After presentation in the hospital, initially stable patients who are at risk for hemodynamic instability requiring blood transfusion must be identified during the dynamic monitoring of the patient status. Levi et al.
[19] developed an ML model using publicly available intensive care unit (ICU) databases of 14,620 records with input variables, including several laboratory analyses and demographic information. Their model, which was based on the patient’s vital signs and laboratory test changes in the first 5 h of ICU admission, showed a high level of accuracy (overall AUC, 0.80) in predicting the need for transfusion in the next 24 h of admission.
Therefore, such an algorithm is essential to provide improved risk assessment through the automatic retrieval of information from electronic health records, thereby allowing timely decision support in an already crowded clinical scenario.
3. Application of AI during Endoscopy
Forrest
[20] described the endoscopic classification of PUB in 1974 (
Figure 2). The classification requires endoscopist judgment of the risk for rebleeding and the need for endoscopic intervention. Current guidelines
[3][6][7] suggest that patients who are highly at risk for ulcers, such as those with active spurting, active oozing, or a nonbleeding visible vessel, should receive endoscopic therapy because of the high risk for persistent bleeding or rebleeding, especially when only relying on drug therapy. However, the ability to make a correct classification varies with the endoscopist’s experience, whereby an experienced endoscopist
[21][22] can reportedly make better clinical judgment than clinical risk scores
[23]. In the study of Laine et al.
[24], the rate of correct identification of the endoscopic characteristic of hemorrhage increased as the endoscopic experience increased (performing five cases per month), from 59% to 73% before a training course. After the training course, the increase was related to the training level: fellows, 15% increase; physicians with 0–20 years of experience since training, 8% increase; physicians with an experience of 20 years or more since training, 3% increase. In an Italian study, Forrest Ia/b lesions showed a high interobserver agreement, whereas Forrest II/III lesions exhibited a low agreement
[25].
Figure 2. Forrest classification of bleeding peptic ulcers.

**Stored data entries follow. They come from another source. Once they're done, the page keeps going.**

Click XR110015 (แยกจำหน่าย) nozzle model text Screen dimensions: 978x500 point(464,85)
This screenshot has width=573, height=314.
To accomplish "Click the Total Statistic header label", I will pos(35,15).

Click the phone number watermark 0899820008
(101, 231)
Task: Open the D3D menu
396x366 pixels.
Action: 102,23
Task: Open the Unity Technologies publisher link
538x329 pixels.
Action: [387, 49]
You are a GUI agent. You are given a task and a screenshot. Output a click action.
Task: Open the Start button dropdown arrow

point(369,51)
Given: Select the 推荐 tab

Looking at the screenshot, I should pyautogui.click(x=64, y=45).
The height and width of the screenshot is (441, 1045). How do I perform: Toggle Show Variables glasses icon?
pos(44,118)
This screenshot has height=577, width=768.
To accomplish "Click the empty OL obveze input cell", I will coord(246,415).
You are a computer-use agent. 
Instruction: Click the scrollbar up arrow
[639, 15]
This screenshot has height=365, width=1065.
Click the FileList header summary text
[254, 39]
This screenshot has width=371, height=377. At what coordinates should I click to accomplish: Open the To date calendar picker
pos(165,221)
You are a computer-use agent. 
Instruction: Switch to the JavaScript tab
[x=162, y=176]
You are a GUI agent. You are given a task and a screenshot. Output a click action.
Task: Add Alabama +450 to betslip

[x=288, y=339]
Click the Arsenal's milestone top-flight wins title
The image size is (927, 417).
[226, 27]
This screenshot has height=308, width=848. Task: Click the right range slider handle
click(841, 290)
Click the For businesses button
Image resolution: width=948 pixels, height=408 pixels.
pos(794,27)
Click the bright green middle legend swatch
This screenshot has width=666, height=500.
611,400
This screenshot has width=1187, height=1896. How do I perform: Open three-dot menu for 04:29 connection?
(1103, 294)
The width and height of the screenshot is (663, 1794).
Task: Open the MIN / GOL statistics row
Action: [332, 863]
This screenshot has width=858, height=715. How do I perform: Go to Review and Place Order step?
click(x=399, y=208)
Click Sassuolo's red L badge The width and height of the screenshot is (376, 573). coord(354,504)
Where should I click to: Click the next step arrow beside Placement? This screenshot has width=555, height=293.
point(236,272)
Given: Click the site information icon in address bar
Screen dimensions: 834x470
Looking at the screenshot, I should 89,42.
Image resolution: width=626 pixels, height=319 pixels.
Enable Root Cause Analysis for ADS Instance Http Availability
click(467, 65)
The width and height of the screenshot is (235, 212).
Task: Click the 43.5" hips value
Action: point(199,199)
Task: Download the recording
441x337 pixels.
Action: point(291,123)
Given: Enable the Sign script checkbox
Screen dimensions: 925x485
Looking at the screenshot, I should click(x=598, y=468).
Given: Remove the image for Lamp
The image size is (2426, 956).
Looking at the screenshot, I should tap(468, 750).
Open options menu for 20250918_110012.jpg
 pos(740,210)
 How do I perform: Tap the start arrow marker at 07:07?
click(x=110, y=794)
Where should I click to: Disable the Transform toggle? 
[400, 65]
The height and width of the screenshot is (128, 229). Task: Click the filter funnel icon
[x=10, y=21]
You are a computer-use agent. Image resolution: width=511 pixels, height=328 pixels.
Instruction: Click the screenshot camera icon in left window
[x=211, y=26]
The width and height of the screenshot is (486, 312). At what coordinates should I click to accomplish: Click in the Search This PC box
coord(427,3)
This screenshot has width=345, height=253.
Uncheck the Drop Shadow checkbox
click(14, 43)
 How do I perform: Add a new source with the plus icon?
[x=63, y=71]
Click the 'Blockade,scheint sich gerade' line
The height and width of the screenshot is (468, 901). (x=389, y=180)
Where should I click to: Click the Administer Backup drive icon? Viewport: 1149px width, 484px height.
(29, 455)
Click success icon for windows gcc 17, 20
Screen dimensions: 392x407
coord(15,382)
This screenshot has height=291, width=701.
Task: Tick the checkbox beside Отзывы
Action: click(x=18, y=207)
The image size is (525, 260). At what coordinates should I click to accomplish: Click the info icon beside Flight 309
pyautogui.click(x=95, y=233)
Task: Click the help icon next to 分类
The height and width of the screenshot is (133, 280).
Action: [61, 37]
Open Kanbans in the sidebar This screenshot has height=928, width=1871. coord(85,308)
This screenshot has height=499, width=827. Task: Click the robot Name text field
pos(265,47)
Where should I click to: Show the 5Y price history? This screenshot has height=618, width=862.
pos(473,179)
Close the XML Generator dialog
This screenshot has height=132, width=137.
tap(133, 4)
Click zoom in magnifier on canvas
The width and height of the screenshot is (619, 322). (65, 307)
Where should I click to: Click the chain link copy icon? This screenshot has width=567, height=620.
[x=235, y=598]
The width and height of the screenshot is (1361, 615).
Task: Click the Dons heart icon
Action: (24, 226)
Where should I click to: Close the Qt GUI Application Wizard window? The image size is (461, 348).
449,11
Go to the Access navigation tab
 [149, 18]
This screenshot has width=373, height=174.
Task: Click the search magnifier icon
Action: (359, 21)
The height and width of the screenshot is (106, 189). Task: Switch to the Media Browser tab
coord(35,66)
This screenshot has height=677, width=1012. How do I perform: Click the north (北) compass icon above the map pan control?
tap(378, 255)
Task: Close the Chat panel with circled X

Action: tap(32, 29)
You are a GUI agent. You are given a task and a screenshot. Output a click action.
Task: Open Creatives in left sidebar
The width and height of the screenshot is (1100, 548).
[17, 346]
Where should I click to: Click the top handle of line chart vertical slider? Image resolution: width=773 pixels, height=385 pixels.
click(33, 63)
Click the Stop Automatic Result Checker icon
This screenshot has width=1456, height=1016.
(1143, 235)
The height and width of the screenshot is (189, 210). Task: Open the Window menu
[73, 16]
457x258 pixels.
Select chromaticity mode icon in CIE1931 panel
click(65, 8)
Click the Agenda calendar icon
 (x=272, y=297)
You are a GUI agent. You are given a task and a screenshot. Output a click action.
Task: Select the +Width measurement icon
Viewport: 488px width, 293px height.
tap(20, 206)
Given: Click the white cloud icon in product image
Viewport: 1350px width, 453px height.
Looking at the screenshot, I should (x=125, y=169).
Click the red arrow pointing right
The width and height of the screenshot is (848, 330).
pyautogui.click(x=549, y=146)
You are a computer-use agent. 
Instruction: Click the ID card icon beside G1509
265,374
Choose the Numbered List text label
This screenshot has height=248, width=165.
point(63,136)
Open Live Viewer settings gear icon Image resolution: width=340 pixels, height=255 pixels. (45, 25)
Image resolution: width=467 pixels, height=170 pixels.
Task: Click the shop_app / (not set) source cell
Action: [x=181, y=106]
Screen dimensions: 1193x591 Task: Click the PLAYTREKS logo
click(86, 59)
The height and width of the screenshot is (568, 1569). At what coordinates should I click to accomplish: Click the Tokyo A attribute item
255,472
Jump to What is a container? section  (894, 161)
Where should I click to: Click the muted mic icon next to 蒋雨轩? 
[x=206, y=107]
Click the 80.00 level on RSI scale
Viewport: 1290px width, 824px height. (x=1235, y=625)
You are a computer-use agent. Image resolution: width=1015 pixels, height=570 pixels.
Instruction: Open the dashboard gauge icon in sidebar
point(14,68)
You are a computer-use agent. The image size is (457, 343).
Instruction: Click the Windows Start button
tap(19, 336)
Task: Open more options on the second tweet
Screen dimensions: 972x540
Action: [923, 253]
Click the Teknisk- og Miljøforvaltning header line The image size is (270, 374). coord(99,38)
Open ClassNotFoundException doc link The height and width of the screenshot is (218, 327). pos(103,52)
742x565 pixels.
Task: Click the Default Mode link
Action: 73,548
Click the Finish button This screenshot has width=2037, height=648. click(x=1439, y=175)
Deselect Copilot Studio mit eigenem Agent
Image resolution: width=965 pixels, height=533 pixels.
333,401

To explore whether AI is useful for identifying the endoscopic characteristics of hemorrhage during endoscopy, our study
[26] initiated the proposal of a DL model that can classify endoscopic images with different bleeding risks according to the Forrest classification and using 2378 still endoscopic images from 1694 patients with PUB (
Figure 3). The agreement of the model was moderate to substantial with the senior endoscopist on the testing dataset. The accuracy of the DL model was higher than that of a novice endoscopist. Therefore, the DL model has potential use, particularly in aiding young endoscopists in decision making during emergent endoscopy.
Figure 3. Illustration of the DL approach for analyzing endoscopy images in peptic ulcer disease: (a) heatmap image showing an active bleeder in the endoscopy image (upper); (b) segmentation of the ulcer area (left) from the original endoscopy image (right).